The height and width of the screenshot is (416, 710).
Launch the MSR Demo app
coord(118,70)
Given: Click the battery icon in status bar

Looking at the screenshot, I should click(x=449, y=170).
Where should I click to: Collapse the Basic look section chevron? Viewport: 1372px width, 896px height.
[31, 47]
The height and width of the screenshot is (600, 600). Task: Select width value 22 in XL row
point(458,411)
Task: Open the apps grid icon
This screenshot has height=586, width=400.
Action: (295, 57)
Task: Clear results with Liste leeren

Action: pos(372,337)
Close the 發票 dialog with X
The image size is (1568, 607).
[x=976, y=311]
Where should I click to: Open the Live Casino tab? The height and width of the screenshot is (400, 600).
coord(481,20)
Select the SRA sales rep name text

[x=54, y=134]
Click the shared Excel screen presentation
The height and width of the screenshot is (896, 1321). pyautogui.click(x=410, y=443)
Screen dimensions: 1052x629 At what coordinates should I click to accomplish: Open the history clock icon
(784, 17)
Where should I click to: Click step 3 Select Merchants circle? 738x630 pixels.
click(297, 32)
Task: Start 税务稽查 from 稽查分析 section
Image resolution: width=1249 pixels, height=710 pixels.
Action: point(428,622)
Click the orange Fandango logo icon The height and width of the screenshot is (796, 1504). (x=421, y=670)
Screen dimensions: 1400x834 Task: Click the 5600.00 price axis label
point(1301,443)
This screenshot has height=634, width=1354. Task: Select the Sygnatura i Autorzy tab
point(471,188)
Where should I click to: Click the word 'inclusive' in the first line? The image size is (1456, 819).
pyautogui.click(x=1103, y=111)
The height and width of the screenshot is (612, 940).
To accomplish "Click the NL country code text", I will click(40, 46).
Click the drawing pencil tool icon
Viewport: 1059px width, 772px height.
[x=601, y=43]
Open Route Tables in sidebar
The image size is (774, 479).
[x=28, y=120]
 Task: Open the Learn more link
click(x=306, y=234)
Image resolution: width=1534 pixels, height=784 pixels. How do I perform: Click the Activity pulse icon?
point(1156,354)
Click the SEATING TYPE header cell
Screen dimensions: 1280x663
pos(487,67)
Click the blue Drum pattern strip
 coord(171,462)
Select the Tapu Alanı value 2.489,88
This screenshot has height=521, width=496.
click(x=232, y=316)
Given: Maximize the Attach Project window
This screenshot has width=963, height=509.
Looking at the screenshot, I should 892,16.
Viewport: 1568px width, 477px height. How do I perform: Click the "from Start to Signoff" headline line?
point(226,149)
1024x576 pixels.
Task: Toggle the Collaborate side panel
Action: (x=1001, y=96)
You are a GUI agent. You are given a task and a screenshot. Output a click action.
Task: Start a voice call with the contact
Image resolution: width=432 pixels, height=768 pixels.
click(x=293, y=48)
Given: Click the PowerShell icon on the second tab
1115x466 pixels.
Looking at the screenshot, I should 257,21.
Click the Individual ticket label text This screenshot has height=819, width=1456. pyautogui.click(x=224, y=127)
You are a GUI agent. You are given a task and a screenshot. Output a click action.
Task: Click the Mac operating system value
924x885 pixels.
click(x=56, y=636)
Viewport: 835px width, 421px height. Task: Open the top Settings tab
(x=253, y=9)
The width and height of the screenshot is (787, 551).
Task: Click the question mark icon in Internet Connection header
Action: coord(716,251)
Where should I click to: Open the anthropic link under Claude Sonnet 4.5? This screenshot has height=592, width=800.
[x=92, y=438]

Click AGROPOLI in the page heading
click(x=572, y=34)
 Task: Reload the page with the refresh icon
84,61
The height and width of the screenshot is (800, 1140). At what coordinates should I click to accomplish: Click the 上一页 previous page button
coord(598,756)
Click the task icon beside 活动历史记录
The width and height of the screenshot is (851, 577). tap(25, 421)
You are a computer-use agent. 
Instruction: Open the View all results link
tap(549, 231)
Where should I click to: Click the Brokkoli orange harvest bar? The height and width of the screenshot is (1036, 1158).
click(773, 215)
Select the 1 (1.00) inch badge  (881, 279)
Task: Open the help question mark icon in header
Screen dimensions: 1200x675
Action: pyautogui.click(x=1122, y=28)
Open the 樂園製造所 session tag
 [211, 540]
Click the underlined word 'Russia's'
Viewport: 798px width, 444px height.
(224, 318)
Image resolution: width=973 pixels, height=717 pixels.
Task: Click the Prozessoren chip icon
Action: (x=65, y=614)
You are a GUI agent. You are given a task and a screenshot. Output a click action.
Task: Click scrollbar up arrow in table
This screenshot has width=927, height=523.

____________________

Exercise objective: Of the entries above, repeat exactly the lines from the line with "Click the Individual" through the line with "You are a computer-use agent.", both of them included.

Solution to this problem:
Click the Individual ticket label text This screenshot has height=819, width=1456. pyautogui.click(x=224, y=127)
You are a GUI agent. You are given a task and a screenshot. Output a click action.
Task: Click the Mac operating system value
924x885 pixels.
click(x=56, y=636)
Viewport: 835px width, 421px height. Task: Open the top Settings tab
(x=253, y=9)
The width and height of the screenshot is (787, 551).
Task: Click the question mark icon in Internet Connection header
Action: coord(716,251)
Where should I click to: Open the anthropic link under Claude Sonnet 4.5? This screenshot has height=592, width=800.
[x=92, y=438]

Click AGROPOLI in the page heading
click(x=572, y=34)
 Task: Reload the page with the refresh icon
84,61
The height and width of the screenshot is (800, 1140). At what coordinates should I click to accomplish: Click the 上一页 previous page button
coord(598,756)
Click the task icon beside 活动历史记录
The width and height of the screenshot is (851, 577). tap(25, 421)
You are a computer-use agent. 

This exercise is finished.